Entries for locating text and elements →
========

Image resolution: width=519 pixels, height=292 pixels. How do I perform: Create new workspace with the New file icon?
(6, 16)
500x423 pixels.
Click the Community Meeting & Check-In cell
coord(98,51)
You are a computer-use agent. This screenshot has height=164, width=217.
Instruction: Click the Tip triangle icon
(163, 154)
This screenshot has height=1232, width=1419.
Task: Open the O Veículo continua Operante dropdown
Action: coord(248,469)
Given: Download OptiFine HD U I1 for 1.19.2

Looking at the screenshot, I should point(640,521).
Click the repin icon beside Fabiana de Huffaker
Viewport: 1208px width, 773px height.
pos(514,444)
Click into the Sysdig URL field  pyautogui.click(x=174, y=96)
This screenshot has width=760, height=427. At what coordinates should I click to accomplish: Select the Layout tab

========

Brief →
Count the lines above that contain the word "should". Reply with the number alone.

Answer to this task →
2